# CRS Lost of Appetite??



## archgop (Sep 19, 2010)

I wonder why my CRS dont seem to be interested in food? Ive been feeding them with Shirakura square pellets for a few days now. Ive placed one whole pellet once a day. And during the fourth time, they ate only 30% of it. The leftover is sitting there for 3 days now. They seem to be moving around like normal anyway. 

Any thoughts? Thanks


----------



## matti2uude (Jan 10, 2009)

You should remove the uneaten food after a few hours so it doesn't foul up your water. 
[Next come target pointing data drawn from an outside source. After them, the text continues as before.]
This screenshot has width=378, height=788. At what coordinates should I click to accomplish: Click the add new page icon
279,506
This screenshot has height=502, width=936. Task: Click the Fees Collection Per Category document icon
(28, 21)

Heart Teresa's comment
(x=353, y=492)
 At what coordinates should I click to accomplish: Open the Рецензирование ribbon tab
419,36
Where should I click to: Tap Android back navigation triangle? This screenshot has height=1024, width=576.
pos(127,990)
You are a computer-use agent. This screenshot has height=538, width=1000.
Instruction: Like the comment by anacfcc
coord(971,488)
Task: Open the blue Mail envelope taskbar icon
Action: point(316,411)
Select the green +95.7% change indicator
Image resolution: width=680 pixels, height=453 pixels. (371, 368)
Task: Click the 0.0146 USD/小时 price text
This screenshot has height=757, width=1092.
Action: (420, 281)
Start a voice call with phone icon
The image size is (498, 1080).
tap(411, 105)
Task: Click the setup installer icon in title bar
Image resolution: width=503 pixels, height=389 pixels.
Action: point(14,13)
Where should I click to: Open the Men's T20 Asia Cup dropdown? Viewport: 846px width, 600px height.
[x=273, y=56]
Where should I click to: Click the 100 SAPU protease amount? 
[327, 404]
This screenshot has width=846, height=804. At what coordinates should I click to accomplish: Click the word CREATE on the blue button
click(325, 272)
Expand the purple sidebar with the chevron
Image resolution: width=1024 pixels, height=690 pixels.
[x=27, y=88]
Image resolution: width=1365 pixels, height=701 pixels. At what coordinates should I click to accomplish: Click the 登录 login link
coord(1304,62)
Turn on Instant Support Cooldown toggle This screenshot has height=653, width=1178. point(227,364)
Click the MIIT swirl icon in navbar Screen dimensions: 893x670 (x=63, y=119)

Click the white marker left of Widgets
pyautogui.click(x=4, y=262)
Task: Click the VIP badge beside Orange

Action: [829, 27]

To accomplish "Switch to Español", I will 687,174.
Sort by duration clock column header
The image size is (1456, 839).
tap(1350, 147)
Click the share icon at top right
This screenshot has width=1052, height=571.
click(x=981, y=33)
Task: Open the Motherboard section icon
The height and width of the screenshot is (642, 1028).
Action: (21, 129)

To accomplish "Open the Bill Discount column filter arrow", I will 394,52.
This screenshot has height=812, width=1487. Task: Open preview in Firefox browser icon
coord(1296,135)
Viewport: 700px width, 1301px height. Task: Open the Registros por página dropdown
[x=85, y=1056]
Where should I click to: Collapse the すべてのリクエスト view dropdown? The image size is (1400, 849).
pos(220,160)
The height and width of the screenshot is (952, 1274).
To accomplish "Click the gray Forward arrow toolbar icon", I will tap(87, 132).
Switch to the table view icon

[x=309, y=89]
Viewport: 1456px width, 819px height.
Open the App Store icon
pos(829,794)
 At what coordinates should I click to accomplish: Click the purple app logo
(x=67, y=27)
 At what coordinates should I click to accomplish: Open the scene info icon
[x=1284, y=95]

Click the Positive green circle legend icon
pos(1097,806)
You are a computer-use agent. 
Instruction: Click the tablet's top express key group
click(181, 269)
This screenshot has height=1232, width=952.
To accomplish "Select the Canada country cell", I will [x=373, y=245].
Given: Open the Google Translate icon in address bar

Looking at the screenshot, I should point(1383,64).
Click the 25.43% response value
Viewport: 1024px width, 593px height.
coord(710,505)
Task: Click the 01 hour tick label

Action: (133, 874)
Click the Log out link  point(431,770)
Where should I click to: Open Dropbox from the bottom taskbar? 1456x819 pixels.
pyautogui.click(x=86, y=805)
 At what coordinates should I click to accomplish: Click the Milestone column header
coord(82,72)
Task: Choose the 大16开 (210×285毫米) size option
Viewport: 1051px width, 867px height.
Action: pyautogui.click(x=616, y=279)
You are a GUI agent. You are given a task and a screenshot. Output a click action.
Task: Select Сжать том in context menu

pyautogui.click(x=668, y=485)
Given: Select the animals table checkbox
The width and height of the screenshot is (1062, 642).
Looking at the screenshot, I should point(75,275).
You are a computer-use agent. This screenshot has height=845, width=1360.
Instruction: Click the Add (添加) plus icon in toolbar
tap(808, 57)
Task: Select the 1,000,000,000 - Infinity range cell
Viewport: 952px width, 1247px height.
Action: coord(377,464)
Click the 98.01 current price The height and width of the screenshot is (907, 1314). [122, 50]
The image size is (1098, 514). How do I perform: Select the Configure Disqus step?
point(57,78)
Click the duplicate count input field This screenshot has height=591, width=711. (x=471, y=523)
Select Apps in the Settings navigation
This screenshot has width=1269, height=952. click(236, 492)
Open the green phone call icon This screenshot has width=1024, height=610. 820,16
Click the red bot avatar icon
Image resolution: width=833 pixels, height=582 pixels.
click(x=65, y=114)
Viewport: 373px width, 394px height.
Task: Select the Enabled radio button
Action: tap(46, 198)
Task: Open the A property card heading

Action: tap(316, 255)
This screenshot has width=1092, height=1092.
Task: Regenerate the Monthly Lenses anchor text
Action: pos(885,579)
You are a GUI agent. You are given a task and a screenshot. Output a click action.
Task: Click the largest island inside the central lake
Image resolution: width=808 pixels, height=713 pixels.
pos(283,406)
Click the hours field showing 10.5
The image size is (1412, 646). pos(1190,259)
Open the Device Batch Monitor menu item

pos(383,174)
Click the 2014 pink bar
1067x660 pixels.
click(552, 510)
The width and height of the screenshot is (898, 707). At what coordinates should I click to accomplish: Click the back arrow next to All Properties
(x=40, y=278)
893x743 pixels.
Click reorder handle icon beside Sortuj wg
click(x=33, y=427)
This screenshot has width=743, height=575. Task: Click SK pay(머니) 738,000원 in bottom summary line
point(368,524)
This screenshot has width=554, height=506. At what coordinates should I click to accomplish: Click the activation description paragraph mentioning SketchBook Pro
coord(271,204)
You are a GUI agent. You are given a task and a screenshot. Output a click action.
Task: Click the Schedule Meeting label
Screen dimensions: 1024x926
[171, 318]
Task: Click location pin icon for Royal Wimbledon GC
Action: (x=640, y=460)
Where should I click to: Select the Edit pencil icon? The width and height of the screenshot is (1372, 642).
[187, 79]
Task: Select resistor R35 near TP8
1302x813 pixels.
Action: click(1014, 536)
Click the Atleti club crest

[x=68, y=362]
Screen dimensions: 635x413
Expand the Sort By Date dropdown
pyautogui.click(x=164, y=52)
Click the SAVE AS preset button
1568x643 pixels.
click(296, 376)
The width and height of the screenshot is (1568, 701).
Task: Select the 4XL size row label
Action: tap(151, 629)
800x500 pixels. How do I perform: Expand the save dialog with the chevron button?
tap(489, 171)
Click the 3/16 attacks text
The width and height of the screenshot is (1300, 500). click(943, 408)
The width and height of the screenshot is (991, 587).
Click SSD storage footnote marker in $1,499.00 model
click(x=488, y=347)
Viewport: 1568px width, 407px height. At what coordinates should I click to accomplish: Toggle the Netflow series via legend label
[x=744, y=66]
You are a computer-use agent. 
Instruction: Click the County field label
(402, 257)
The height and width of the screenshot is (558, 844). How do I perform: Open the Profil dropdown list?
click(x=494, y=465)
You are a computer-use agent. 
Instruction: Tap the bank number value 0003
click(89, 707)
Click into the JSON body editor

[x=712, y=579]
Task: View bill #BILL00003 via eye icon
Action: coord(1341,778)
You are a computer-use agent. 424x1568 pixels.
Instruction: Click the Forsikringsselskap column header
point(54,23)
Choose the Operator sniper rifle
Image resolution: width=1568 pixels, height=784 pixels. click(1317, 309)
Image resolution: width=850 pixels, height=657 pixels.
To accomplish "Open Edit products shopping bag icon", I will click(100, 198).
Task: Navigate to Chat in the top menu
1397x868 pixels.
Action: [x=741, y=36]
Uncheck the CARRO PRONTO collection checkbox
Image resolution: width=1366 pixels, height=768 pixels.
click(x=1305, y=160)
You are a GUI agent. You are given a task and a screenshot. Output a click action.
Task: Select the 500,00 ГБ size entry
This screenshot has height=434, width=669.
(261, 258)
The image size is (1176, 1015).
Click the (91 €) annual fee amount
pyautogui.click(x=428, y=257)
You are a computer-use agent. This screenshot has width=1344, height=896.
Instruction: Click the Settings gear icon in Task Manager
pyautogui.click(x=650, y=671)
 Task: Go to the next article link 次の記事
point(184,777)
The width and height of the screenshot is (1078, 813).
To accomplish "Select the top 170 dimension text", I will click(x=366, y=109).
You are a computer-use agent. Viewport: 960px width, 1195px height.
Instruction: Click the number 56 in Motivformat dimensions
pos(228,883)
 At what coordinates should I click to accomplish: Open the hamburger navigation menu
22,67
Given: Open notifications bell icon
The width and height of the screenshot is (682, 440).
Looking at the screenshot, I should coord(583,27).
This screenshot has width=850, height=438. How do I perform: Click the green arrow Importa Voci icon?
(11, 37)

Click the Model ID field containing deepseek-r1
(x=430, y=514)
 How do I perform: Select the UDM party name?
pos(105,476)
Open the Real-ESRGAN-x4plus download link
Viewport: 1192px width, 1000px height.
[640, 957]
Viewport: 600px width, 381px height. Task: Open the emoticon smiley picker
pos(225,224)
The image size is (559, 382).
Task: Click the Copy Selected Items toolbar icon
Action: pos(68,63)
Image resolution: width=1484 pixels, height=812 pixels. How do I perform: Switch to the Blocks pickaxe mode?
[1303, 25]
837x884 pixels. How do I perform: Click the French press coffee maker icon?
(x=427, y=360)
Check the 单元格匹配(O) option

Sent from my iPhone using Tapatalk


----------



## Kerohime (Jan 10, 2011)

Try feeding every other day. 

And remove the pellot after 4 hours if they arent still eating it. You might be overfeeding.


----------



## ShrimpieLove (Apr 26, 2010)

I use the Shirakura in all 3 of My shrimp tanks and my crs dont seem to eat as much as my other shrimps, so I think thats normal... I rarely have to take out uneaten food in My cherry/tigers/fire red or My Oebt/blue pearl, but my crs tank I always take out uneaten food the next day.. They seem to like to pick around the tank more and eat a bit when they want... 
I also notice my cherry tiger fire red tank all the shrimps will swarm the food and stand on each other etc... My crs seem to have attitude and like to fight and dont like to share a piece of food lol


----------